#### Document excerpt:
/---

Desert & Marginal Contribution • What sort of marginal contribution does, say, a CEO bring? • Obviously the CEO of a big corporation has a lot of business knowledge and experience they can bring to bear on a problem, and that’s awesome.
• But would they really be able to do that job without the people under them? Now just their VPs, but all the way down to the janitors—if no one was taking care of the physical plant, then customers wouldn’t want to come to the office, clients would be lost, and the CEO would be spending his or her time scrubbing out bathrooms.
• In addition, this leads to an issue of the order in which employees are hired in. The 1st employee, technically, brings the most to the firm because there was 0 first. But if the first employee is doing a low level job and the second is doing a high level one, the marginal contribution isn’t actually reflective of what they are doing.
Equality of Welfare • Equality of welfare: distribution of property rights and resources is only just if and only if the result is that everyone has the same level of welfare, or preference satisfaction.
• How do you measure welfare? • What about expensive tastes? This seems to say that we should give more resources to those who like expensive things.
Equality of Resources • Strict equality of resources: distribution of property rights in resources is just if and only if it results in everyone having the same amount of resources.
• Everyone gets everything exactly the same. • This solves a lot of problems—there are no measurement problems, there are no comparison issues, there is no expensive tastes problem, everything is equal!
• That said, few people—if anyone—holds this view. Why? It doesn’t account for any sort of motivation to do anything.
THE DIFFERENCE PRINCIPLE
The Difference Principle • John Rawls proposed in this 1971 book A Theory of Justice, that “all social primary goods—liberty and opportunity, income and wealth, and the bases of self-respect—are to be distributed equally unless an unequal distribution of any or all of these goods is to the advantage of the least favored.”
• The difference principle says a distribution of rights and responsibilities is jut if and only if everyone receives the same resources unless an unequal distribution results in the least well-off receiving more than in the strictly equal distribution.

\---

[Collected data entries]
/---

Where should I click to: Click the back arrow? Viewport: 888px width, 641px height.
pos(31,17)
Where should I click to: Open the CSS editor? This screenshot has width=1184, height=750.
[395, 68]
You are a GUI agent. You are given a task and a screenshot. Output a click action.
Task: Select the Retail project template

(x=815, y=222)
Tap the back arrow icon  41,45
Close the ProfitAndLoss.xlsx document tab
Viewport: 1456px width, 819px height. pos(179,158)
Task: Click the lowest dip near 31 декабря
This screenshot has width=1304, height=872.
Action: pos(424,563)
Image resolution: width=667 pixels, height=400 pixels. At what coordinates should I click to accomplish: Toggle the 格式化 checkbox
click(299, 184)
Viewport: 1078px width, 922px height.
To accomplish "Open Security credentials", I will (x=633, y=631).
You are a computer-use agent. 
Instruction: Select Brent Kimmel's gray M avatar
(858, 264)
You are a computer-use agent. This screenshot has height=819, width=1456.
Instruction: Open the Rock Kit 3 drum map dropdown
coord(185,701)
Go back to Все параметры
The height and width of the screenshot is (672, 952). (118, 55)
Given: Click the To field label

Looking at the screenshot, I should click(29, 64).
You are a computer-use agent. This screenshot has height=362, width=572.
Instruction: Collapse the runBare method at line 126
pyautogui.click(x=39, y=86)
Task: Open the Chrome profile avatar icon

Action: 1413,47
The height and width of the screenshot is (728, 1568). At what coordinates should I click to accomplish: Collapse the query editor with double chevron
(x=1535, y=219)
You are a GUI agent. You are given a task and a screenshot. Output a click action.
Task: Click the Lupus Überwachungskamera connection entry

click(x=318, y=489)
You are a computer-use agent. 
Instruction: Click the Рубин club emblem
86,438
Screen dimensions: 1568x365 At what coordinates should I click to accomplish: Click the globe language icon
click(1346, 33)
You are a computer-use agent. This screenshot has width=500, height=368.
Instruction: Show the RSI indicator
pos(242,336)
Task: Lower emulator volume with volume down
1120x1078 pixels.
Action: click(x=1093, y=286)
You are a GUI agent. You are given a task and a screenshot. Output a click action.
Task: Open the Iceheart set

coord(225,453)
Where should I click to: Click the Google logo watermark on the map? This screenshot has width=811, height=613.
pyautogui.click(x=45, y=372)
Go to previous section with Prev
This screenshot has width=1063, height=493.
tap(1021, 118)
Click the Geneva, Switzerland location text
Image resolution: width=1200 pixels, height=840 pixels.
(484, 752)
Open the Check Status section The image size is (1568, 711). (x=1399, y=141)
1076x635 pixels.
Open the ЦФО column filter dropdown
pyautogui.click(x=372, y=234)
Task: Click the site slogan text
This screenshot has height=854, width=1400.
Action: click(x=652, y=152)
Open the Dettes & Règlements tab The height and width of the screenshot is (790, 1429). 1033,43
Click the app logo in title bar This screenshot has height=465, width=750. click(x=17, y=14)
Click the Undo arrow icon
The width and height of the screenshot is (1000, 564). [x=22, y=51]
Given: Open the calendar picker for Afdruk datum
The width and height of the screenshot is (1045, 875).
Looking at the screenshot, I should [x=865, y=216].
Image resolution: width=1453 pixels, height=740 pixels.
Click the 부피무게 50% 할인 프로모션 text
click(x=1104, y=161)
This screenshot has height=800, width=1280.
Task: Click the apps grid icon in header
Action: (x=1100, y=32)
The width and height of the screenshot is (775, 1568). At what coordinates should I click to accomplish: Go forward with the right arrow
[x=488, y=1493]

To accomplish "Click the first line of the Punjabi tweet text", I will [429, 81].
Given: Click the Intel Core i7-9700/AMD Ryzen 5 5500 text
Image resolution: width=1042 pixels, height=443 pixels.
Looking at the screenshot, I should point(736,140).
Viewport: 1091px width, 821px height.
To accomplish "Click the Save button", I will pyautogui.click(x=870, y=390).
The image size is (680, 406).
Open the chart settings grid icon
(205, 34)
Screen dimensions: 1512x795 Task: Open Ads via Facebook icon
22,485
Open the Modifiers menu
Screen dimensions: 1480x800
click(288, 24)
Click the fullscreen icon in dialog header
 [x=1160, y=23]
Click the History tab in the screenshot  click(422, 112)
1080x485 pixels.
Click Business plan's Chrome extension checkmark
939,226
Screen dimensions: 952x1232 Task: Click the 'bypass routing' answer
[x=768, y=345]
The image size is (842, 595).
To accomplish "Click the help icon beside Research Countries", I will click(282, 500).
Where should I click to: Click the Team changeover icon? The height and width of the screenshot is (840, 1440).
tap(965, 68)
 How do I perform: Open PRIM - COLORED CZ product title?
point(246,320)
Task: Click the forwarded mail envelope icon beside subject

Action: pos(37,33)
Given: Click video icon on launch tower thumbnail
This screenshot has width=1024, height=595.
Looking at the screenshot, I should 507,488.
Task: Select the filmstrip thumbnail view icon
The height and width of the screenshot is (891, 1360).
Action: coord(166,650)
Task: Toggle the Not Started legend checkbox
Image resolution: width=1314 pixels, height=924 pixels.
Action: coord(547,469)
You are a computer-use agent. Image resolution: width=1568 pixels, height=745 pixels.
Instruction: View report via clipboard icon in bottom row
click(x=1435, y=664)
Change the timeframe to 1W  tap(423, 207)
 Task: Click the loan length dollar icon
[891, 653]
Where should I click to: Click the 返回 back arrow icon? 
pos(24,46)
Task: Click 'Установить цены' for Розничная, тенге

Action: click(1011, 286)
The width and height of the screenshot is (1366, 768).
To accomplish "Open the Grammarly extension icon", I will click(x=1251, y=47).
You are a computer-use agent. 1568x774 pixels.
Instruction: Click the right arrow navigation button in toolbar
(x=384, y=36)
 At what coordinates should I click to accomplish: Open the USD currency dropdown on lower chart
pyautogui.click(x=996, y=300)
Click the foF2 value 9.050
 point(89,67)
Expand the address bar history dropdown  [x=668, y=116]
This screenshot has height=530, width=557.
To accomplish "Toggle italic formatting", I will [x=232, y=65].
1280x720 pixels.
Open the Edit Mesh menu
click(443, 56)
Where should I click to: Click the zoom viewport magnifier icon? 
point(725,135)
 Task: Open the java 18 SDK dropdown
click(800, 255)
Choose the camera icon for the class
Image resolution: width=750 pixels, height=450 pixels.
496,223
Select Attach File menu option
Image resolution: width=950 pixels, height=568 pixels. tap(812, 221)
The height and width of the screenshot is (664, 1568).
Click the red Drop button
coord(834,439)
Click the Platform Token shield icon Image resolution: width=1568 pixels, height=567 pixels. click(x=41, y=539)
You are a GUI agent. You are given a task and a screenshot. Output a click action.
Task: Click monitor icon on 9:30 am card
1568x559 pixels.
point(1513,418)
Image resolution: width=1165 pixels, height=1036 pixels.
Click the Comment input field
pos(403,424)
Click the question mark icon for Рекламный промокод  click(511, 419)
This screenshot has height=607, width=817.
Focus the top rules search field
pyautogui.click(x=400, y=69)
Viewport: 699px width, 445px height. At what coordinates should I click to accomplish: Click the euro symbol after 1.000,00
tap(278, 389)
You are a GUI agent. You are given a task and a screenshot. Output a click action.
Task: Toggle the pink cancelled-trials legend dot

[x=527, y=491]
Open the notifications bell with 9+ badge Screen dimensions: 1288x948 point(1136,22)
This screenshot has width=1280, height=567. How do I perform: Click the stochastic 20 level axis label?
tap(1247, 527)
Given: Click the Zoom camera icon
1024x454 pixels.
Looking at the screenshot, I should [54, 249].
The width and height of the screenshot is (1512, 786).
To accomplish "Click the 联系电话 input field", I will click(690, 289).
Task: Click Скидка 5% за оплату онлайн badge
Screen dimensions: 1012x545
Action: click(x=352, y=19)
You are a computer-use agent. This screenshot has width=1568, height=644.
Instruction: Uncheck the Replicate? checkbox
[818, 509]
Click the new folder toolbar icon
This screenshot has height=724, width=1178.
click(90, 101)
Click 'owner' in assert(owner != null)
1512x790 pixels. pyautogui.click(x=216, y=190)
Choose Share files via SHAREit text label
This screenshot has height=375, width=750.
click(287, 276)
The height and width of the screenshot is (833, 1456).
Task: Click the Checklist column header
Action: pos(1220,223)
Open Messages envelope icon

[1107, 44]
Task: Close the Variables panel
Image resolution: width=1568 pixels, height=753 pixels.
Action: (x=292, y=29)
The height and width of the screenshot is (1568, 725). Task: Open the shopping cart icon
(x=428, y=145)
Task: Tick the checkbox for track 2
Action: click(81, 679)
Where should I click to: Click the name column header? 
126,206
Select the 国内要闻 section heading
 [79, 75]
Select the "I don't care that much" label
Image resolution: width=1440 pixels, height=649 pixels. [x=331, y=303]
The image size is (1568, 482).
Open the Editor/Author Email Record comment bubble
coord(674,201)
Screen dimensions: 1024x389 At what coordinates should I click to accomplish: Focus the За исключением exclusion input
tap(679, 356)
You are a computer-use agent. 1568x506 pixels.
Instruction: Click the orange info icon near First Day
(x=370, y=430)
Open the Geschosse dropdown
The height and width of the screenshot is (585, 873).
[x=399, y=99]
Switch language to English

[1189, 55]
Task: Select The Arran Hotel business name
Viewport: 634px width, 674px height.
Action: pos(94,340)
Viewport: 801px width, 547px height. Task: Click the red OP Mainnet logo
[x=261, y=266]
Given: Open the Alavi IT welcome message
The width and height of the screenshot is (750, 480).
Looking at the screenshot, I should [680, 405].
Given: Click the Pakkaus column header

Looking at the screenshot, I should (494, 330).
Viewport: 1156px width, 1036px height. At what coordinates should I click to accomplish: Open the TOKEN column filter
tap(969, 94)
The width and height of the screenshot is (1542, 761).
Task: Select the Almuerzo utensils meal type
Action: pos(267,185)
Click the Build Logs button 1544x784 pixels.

\---

#### Given request 1:
Answer these questions using the text on distributive justice:
(a) In what book, and in what year, did John Rawls make his proposal?
(b) Which employee does the text say technically brings the most to the firm?
(c) Which three problems does strict equality of resources avoid, according to the text?
#### Given request 2:
In the entries from the line with "Open the Dettes" to the line with "The width and height of the screenshot is (1000, 564).", change "arrow icon" to "arrow button" and leave everything else unchanged.

#### Written answer 1:
(a) *A Theory of Justice*, 1971.
(b) The first employee.
(c) Measurement problems, comparison issues, and the expensive tastes problem.

#### Written answer 2:
Open the Dettes & Règlements tab The height and width of the screenshot is (790, 1429). 1033,43
Click the app logo in title bar This screenshot has height=465, width=750. click(x=17, y=14)
Click the Undo arrow button
The width and height of the screenshot is (1000, 564). [x=22, y=51]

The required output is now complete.